- **Excerpt**:
The project places FDI as the mediating mechanism between a country's structural positioning and its productivity outcomes. Rather than asking what attracts FDI, it flips the lens to the investor's decision calculus: how do MNEs with different characteristics — sector, nationality, strategic objectives, risk appetite, geopolitical positioning — evaluate and weight the structural conditions of middle power locations? Which investor-location matches actually deliver productive transformation?
The thesis comprises three papers. Paper 1 challenges the undifferentiated 'middle power' category by operationalising six competitiveness dimensions (foundational, productivity, structural, external, strategic, inclusive) across 35 economies and testing whether structurally distinct sub-types predict horizontal and vertical trade orientation patterns in gravity data. Paper 2 maps MNE types by their revealed dimensional preferences using Orbis, Orbis IP, and Orbis Crossborder Investment data combined with Trade Data Monitor bilateral trade flows, then tests whether investor-location match quality predicts productivity outcomes at the firm and sector level. The argument engages with internalisation theory directly, showing that the six dimensions shape the costs and benefits of internalising activities differently depending on investor characteristics. Paper 3 provides a deep UK case study with 15-20 MNE executive interviews in strategic sectors (financial services, advanced manufacturing, pharmaceuticals, energy), using Canada and South Korea as comparative reference points.
Academic Criteria:
- Bachelor's (Honours) degree at 2:1 or above (or overseas equivalent); and
- Normally, a Master's degree in a relevant cognate subject normally with an overall average of 65% or above (or overseas equivalent)
English Language:
All applicants must provide evidence of English language proficiency: IELTS test minimum scores - 7.0 overall, 6.5 other sections.

- **Exercise description**: In the doctoral project description, how many economies does Paper 1 examine across its six competitiveness dimensions? The listing that follows is separate material and has no connection to the doctoral project description.

- **Records supplied**:

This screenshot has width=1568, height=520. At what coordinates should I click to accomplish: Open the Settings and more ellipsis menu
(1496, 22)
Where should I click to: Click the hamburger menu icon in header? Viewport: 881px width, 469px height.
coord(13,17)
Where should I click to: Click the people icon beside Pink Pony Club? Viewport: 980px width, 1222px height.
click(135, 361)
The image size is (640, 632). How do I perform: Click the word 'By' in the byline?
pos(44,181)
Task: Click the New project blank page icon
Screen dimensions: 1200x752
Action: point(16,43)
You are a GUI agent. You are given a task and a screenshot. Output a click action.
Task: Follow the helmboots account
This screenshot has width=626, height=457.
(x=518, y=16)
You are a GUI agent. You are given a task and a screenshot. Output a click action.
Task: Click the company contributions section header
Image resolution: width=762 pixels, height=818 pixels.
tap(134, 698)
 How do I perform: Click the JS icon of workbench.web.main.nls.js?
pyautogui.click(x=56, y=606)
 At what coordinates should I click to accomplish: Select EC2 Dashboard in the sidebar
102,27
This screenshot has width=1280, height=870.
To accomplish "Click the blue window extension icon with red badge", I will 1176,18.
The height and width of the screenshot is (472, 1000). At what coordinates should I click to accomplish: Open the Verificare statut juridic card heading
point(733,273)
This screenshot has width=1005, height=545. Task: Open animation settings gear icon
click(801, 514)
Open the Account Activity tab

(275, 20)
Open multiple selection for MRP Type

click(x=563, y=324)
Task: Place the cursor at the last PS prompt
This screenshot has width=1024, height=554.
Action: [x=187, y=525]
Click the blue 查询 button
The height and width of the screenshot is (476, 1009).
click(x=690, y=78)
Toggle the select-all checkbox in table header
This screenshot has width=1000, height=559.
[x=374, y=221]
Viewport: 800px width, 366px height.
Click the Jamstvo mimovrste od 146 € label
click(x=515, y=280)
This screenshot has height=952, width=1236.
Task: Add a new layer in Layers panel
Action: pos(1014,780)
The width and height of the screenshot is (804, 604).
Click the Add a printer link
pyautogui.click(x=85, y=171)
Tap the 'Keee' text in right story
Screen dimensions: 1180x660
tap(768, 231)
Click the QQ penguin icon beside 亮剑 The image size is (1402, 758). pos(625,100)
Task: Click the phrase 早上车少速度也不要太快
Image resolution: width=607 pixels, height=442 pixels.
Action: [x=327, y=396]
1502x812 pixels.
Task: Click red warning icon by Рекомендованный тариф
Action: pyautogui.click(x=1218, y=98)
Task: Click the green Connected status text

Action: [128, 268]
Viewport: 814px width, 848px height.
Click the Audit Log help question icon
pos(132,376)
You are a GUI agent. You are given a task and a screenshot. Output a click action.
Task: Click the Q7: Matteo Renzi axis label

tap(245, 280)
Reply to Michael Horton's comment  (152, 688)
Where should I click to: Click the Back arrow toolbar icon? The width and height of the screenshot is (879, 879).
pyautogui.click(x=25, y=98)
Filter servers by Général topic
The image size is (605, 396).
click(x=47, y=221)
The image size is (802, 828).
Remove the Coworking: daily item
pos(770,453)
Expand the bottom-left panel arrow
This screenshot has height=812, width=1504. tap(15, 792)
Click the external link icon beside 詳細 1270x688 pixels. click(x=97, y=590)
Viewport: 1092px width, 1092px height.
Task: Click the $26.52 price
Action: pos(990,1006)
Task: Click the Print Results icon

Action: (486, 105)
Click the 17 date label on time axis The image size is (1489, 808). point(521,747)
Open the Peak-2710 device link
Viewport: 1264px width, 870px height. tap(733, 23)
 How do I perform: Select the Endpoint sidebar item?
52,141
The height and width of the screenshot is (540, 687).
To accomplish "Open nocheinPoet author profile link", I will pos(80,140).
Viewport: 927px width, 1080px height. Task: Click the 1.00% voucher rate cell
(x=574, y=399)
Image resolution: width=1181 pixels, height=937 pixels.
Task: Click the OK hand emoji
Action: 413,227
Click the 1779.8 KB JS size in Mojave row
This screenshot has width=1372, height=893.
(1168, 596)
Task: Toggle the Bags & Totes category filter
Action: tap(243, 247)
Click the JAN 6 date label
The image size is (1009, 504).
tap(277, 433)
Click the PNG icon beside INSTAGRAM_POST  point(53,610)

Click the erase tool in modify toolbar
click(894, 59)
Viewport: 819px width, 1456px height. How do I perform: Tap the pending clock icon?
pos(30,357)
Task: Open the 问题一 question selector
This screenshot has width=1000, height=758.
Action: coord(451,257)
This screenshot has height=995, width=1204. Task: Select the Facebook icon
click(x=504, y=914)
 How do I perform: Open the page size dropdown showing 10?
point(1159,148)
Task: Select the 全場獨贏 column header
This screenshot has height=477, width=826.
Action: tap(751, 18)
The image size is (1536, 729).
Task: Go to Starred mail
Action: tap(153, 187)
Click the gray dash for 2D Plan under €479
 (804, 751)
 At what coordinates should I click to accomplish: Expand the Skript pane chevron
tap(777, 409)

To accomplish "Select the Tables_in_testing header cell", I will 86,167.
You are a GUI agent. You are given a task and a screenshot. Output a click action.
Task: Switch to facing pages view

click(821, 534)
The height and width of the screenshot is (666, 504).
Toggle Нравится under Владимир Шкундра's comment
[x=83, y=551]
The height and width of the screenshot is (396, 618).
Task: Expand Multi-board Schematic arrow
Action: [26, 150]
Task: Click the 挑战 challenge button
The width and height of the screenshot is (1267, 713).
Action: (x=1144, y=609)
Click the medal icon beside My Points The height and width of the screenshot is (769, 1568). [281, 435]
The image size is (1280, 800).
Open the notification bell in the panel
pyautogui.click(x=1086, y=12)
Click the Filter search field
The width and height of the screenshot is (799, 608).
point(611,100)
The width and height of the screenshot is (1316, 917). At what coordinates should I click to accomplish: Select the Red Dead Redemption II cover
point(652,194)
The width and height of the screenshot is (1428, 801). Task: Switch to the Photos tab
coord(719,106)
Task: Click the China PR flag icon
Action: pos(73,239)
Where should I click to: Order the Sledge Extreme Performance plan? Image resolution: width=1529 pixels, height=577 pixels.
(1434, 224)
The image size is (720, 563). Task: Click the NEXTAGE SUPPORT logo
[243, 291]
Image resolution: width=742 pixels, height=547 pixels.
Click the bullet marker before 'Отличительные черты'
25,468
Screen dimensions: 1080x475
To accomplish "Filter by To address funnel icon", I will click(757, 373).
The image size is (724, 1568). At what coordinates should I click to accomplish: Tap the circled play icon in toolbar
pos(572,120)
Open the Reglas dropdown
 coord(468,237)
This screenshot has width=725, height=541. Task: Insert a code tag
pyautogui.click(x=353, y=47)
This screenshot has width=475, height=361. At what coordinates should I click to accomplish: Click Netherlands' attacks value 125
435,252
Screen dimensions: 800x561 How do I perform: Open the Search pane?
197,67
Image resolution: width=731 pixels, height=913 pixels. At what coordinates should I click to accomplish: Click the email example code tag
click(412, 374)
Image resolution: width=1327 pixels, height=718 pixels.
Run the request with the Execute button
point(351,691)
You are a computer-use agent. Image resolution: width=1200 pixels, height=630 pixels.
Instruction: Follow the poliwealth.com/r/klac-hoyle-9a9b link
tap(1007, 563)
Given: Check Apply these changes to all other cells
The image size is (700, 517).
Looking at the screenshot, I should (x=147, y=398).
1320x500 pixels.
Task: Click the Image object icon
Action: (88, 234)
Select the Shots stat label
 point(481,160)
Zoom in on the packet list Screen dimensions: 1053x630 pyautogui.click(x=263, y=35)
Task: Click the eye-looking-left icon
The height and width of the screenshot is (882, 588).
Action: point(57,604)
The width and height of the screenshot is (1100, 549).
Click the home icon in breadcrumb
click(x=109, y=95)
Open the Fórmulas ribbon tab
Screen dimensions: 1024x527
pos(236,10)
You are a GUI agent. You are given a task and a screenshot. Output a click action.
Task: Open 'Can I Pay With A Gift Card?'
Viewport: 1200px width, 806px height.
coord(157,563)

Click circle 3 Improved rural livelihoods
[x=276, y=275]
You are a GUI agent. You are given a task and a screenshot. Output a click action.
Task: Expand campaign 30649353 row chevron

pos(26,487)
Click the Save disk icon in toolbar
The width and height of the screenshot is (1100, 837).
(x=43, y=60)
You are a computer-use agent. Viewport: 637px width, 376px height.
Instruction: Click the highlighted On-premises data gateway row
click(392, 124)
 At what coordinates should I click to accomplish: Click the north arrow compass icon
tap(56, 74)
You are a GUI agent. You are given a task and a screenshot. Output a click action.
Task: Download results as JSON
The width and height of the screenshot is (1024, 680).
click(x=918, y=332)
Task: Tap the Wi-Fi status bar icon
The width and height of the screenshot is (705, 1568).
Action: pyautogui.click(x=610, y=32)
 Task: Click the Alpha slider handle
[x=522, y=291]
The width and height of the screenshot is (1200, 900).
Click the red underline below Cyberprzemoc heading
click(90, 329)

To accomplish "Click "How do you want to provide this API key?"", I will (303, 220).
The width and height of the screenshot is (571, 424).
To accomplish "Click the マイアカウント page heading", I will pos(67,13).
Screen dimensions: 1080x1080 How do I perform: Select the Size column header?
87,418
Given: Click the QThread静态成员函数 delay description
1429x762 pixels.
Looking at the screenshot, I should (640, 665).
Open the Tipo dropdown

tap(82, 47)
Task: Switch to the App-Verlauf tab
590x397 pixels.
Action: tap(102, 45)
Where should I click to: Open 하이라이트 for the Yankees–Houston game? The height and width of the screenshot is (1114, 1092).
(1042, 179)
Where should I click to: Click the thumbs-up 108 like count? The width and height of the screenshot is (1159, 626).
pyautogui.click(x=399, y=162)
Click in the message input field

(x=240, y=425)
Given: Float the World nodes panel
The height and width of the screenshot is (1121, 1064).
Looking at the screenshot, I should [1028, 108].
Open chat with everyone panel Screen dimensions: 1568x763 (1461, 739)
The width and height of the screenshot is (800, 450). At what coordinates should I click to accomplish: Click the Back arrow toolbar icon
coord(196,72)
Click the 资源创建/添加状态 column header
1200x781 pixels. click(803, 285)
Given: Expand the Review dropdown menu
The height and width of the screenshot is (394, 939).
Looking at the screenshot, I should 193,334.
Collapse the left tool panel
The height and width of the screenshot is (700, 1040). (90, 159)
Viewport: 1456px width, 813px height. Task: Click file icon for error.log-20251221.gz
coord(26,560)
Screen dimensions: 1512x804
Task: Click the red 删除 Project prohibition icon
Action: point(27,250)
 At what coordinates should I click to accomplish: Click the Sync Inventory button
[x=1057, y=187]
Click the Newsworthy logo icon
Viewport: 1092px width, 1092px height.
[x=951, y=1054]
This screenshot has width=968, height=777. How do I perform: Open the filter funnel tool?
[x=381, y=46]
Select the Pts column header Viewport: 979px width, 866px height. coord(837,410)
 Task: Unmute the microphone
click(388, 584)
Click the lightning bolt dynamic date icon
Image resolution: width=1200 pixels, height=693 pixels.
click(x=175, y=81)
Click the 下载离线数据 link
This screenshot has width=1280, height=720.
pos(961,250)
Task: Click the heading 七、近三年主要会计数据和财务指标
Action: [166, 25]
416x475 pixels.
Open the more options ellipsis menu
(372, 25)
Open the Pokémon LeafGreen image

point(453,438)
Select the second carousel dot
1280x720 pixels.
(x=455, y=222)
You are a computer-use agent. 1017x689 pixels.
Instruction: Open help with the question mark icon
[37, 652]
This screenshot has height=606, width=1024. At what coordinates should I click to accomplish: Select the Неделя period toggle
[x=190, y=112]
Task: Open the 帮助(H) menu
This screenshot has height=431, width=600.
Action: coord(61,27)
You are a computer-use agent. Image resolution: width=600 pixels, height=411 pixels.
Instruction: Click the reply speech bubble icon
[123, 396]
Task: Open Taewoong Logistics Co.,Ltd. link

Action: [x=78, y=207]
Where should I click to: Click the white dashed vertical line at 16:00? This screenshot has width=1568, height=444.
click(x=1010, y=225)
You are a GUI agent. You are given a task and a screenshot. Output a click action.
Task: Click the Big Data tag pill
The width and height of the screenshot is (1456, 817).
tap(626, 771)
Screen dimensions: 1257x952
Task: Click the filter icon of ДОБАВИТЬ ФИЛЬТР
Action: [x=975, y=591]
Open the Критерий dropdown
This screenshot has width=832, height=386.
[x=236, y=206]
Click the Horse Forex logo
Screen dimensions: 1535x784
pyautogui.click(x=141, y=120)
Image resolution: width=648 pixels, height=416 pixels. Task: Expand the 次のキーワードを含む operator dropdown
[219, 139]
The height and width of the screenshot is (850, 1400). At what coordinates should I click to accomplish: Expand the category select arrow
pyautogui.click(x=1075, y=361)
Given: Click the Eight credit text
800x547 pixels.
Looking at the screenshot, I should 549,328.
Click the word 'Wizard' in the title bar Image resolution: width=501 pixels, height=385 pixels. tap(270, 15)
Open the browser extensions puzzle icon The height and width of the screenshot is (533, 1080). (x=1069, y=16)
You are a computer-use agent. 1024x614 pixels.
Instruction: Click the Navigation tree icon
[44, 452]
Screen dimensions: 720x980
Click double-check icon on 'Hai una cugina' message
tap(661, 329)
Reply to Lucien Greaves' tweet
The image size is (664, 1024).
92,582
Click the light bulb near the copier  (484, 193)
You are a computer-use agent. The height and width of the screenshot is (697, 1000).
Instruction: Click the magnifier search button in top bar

- **Answer space**: 35 economies.